13. El uso de un polipéptido según la reivindicación 9 ó 10 para la preparación de un medicamento para el tratamiento terapéutico o profiláctico de la infección bacteriana por Streptococcus pyogenes.

14. Un método in vitro para el diagnóstico de la infección estreptocócica en un hospedador susceptible a la infección estreptocócica que comprende

(a): incubar un anticuerpo o su fragmento reactivo con un polipéptido estreptocócico de la reivindicación 9 ó 10 con una muestra biológica para formar una mezcla; y

(b): detectar el anticuerpo unido o el fragmento unido de forma específica en la mezcla, lo que indica la presencia del estreptococo.
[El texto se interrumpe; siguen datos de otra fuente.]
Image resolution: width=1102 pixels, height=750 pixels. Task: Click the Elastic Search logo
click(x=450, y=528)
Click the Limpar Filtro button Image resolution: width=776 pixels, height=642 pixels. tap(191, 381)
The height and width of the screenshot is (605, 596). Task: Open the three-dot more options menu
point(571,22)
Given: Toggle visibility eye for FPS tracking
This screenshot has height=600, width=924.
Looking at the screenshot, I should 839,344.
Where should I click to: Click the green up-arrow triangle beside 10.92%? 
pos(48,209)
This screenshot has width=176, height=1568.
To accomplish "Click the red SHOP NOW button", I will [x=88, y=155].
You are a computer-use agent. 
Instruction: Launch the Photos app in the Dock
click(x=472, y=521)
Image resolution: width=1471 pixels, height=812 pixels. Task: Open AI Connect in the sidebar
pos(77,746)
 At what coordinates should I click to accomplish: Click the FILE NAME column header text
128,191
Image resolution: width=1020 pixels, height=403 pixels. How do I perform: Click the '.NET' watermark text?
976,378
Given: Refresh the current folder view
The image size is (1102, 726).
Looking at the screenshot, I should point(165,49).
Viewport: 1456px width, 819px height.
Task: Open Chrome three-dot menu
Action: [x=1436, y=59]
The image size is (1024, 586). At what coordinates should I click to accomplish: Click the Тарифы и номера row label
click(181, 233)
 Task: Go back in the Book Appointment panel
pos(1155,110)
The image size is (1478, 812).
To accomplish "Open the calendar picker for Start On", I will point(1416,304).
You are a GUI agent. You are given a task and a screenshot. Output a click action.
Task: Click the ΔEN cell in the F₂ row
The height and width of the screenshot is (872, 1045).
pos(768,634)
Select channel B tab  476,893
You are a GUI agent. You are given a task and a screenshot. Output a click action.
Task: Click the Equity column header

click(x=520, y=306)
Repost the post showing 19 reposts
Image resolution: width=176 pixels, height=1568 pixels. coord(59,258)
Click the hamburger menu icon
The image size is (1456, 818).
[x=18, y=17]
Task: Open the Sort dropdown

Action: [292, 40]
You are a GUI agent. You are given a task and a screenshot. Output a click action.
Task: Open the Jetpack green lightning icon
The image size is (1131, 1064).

15. Un método in vitro para el diagnóstico de la infección estreptocócica en un hospedador susceptible a la infección estreptocócica que comprende

(a): incubar uno o más polipéptidos estreptocócicos de la reivindicación 9 ó 10 o sus fragmentos con una muestra biológica para formar una mezcla; y

(b): detectar el anticuerpo unido o el fragmento unido de forma específica en la mezcla, lo que indica la presencia del anticuerpo específico hacia estreptococo.

16. Un equipo que comprende un polipéptido según la reivindicación 9 ó 10 para la detección o el diagnóstico de la infección estreptocócica.